%%
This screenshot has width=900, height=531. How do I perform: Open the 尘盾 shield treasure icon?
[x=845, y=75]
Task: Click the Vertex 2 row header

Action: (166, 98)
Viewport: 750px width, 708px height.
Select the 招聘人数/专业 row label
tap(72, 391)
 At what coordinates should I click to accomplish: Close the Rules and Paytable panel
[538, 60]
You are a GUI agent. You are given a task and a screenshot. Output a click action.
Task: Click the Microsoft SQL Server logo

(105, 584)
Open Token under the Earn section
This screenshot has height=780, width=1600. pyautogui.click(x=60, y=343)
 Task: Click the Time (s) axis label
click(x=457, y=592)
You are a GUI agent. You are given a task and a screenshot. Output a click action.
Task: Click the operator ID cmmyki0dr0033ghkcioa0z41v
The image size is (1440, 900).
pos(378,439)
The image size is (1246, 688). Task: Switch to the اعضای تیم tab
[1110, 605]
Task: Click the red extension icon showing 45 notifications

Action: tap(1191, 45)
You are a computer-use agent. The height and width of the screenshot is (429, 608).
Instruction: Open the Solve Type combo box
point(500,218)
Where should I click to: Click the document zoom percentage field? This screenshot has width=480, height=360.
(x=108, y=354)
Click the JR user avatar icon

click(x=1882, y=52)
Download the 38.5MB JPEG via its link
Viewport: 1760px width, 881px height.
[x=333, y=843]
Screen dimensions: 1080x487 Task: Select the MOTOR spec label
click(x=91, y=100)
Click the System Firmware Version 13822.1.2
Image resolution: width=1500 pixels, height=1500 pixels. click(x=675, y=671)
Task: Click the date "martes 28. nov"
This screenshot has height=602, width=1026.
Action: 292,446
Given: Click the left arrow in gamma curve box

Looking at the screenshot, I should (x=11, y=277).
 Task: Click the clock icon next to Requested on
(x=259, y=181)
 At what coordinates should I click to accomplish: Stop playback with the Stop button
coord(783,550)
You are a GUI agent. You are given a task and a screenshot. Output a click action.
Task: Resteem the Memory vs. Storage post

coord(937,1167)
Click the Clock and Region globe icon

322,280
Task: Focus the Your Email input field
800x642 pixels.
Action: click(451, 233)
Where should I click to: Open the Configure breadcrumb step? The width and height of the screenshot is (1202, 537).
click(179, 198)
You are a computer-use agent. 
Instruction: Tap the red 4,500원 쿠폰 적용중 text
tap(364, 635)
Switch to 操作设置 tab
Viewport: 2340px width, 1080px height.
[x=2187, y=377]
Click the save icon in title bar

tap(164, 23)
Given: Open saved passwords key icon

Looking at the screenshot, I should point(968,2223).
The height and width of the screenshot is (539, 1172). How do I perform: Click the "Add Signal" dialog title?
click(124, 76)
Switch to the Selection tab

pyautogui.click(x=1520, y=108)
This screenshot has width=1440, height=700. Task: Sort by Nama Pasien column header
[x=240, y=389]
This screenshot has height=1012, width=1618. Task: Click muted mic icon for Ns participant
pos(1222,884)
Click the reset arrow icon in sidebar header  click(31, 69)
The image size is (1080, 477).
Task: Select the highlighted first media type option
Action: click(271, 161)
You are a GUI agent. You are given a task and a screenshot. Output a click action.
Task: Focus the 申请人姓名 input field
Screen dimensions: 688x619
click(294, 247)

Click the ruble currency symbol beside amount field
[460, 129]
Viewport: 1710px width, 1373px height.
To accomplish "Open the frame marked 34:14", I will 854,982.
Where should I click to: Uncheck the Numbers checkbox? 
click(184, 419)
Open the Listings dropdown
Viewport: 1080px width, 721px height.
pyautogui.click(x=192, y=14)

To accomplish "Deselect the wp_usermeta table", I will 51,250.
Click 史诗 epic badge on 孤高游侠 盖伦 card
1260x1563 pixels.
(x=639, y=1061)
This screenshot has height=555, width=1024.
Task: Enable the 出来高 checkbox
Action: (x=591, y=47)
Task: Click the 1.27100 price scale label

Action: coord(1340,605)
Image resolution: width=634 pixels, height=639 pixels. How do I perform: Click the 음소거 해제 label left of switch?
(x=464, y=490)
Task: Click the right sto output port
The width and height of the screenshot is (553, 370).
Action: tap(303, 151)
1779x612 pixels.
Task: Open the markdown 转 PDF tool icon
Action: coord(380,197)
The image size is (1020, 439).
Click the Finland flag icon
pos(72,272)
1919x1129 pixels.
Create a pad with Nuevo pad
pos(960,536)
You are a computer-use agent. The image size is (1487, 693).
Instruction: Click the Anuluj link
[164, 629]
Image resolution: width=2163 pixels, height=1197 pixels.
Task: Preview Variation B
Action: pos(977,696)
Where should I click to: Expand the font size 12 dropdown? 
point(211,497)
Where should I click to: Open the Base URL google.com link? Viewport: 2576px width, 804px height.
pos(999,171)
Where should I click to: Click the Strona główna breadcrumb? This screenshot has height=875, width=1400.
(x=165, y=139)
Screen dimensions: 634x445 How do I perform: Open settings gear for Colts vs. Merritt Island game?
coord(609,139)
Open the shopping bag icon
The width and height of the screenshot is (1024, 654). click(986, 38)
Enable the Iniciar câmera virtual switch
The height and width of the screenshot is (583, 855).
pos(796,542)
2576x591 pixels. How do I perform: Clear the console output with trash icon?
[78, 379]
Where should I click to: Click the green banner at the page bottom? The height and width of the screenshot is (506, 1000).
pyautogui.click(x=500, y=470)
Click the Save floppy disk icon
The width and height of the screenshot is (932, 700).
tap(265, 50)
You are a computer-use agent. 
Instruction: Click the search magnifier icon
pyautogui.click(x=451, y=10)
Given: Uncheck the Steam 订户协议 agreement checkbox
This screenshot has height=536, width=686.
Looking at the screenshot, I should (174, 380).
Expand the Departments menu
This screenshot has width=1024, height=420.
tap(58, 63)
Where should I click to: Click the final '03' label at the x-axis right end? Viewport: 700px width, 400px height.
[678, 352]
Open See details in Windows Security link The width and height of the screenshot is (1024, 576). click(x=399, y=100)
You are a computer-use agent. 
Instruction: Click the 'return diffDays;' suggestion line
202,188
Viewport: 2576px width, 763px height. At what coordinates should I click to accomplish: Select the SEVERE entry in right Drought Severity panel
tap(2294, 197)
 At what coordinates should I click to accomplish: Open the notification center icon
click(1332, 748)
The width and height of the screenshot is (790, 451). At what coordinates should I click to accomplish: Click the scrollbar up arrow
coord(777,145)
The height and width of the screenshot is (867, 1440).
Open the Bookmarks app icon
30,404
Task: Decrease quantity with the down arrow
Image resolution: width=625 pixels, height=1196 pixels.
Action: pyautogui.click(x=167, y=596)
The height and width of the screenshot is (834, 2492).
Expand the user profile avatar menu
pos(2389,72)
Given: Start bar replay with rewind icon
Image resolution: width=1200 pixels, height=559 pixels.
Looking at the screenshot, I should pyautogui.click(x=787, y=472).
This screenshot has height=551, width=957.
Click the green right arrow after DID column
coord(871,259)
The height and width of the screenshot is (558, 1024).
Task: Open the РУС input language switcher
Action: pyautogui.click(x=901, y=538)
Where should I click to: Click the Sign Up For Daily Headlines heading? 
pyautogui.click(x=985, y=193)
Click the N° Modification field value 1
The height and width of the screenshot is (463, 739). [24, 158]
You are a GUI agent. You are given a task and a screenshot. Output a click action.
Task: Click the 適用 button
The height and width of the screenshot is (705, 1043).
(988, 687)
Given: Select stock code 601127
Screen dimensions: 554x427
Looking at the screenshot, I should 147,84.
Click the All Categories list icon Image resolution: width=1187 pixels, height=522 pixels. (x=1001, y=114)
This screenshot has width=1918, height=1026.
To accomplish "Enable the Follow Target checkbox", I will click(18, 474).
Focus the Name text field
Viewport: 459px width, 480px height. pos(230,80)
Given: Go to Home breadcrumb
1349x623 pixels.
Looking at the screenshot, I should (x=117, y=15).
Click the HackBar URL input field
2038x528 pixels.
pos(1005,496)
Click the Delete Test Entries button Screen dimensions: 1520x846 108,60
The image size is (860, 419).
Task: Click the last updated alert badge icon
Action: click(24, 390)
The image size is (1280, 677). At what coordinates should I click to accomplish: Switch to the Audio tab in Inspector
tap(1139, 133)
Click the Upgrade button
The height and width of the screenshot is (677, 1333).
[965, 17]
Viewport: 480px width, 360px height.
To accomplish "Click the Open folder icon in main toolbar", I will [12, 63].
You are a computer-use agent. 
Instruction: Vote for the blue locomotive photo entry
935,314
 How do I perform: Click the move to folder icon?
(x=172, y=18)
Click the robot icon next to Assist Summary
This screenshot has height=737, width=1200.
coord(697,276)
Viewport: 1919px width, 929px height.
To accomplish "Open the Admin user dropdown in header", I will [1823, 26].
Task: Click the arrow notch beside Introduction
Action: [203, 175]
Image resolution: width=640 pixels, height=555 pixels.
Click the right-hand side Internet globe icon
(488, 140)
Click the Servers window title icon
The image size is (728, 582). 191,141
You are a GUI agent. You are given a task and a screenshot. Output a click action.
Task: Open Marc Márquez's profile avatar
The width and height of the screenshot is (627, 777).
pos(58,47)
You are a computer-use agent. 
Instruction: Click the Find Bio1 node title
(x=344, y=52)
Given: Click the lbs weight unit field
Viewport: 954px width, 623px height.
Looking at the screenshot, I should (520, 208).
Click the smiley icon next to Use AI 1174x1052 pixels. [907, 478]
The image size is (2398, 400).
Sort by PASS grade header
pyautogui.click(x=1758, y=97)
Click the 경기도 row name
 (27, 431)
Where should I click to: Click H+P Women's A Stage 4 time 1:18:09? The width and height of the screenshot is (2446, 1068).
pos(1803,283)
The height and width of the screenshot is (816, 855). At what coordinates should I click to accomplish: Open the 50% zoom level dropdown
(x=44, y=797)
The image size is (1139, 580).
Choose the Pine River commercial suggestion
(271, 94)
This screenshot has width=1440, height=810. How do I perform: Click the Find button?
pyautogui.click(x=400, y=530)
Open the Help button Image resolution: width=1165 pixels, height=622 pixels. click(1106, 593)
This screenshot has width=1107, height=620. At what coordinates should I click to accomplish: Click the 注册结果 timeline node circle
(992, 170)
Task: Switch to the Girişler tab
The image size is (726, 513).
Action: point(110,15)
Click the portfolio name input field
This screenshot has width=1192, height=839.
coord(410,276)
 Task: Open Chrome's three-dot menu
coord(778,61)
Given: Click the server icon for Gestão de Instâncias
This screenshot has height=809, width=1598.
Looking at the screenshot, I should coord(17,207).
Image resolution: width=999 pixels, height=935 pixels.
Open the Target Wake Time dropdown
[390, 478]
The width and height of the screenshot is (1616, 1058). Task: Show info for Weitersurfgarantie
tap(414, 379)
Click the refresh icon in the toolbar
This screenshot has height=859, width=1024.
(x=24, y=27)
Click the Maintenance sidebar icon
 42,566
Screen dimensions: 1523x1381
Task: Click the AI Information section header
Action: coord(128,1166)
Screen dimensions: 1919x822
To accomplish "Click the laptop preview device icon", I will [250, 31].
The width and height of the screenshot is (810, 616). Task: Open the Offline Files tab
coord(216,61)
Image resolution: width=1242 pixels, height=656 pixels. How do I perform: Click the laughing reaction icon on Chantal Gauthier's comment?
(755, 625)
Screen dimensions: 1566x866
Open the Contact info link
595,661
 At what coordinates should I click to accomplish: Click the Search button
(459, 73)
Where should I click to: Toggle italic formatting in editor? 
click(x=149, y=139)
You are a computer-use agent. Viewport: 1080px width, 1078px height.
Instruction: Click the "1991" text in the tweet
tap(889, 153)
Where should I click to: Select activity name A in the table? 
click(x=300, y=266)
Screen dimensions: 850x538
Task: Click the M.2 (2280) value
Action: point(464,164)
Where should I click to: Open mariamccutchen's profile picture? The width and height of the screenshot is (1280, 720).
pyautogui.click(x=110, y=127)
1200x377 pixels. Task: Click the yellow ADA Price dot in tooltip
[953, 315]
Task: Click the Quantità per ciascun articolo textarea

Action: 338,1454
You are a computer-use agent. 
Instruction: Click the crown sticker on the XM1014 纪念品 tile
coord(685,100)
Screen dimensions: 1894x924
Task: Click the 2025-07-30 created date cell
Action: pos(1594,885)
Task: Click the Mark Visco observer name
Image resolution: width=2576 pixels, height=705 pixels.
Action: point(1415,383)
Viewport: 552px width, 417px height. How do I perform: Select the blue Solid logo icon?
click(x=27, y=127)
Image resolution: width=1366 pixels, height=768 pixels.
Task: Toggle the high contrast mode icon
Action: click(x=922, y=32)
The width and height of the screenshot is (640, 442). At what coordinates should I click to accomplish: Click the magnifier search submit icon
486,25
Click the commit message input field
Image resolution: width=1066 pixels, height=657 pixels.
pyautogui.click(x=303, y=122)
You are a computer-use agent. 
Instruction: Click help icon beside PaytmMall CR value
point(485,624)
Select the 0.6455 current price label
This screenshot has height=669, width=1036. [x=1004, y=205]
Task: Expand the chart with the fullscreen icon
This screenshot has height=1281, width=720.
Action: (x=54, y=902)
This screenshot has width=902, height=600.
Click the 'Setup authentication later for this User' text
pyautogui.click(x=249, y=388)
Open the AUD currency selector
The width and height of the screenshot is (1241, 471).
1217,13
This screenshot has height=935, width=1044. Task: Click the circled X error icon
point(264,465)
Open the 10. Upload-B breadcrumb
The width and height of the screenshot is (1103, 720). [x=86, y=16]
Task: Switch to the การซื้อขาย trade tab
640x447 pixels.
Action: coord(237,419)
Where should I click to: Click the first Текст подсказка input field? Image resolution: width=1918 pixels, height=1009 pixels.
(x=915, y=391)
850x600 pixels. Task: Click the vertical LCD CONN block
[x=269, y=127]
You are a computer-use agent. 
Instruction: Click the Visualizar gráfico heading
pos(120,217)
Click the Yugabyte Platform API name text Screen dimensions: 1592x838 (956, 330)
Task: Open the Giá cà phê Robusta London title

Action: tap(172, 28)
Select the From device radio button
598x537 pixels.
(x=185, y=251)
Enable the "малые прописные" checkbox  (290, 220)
%%
== About this task ==
Taking the material above, extract exactly and only the lines from the line with "Given: Uncheck the" to the line with "This screenshot has width=1918, height=1026.", inclusive of both.

== Response to this exercise ==
Given: Uncheck the Steam 订户协议 agreement checkbox
This screenshot has height=536, width=686.
Looking at the screenshot, I should (174, 380).
Expand the Departments menu
This screenshot has width=1024, height=420.
tap(58, 63)
Where should I click to: Click the final '03' label at the x-axis right end? Viewport: 700px width, 400px height.
[678, 352]
Open See details in Windows Security link The width and height of the screenshot is (1024, 576). click(x=399, y=100)
You are a computer-use agent. 
Instruction: Click the 'return diffDays;' suggestion line
202,188
Viewport: 2576px width, 763px height. At what coordinates should I click to accomplish: Select the SEVERE entry in right Drought Severity panel
tap(2294, 197)
 At what coordinates should I click to accomplish: Open the notification center icon
click(1332, 748)
The width and height of the screenshot is (790, 451). At what coordinates should I click to accomplish: Click the scrollbar up arrow
coord(777,145)
The height and width of the screenshot is (867, 1440).
Open the Bookmarks app icon
30,404
Task: Decrease quantity with the down arrow
Image resolution: width=625 pixels, height=1196 pixels.
Action: pyautogui.click(x=167, y=596)
The height and width of the screenshot is (834, 2492).
Expand the user profile avatar menu
pos(2389,72)
Given: Start bar replay with rewind icon
Image resolution: width=1200 pixels, height=559 pixels.
Looking at the screenshot, I should pyautogui.click(x=787, y=472).
This screenshot has height=551, width=957.
Click the green right arrow after DID column
coord(871,259)
The height and width of the screenshot is (558, 1024).
Task: Open the РУС input language switcher
Action: pyautogui.click(x=901, y=538)
Where should I click to: Click the Sign Up For Daily Headlines heading? 
pyautogui.click(x=985, y=193)
Click the N° Modification field value 1
The height and width of the screenshot is (463, 739). [24, 158]
You are a GUI agent. You are given a task and a screenshot. Output a click action.
Task: Click the 適用 button
The height and width of the screenshot is (705, 1043).
(988, 687)
Given: Select stock code 601127
Screen dimensions: 554x427
Looking at the screenshot, I should 147,84.
Click the All Categories list icon Image resolution: width=1187 pixels, height=522 pixels. (x=1001, y=114)
This screenshot has width=1918, height=1026.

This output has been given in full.